▸ **Material for this task**
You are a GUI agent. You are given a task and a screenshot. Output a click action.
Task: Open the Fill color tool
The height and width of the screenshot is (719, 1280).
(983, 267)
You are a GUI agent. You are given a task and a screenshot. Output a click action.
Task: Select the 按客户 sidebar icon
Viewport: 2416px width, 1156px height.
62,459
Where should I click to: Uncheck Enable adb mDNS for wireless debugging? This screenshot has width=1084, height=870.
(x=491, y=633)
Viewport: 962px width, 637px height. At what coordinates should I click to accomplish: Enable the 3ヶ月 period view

▸ **Task item**
Reproduce every line of the material above exactly.

▸ **Reply to the exercise**
You are a GUI agent. You are given a task and a screenshot. Output a click action.
Task: Open the Fill color tool
The height and width of the screenshot is (719, 1280).
(983, 267)
You are a GUI agent. You are given a task and a screenshot. Output a click action.
Task: Select the 按客户 sidebar icon
Viewport: 2416px width, 1156px height.
62,459
Where should I click to: Uncheck Enable adb mDNS for wireless debugging? This screenshot has width=1084, height=870.
(x=491, y=633)
Viewport: 962px width, 637px height. At what coordinates should I click to accomplish: Enable the 3ヶ月 period view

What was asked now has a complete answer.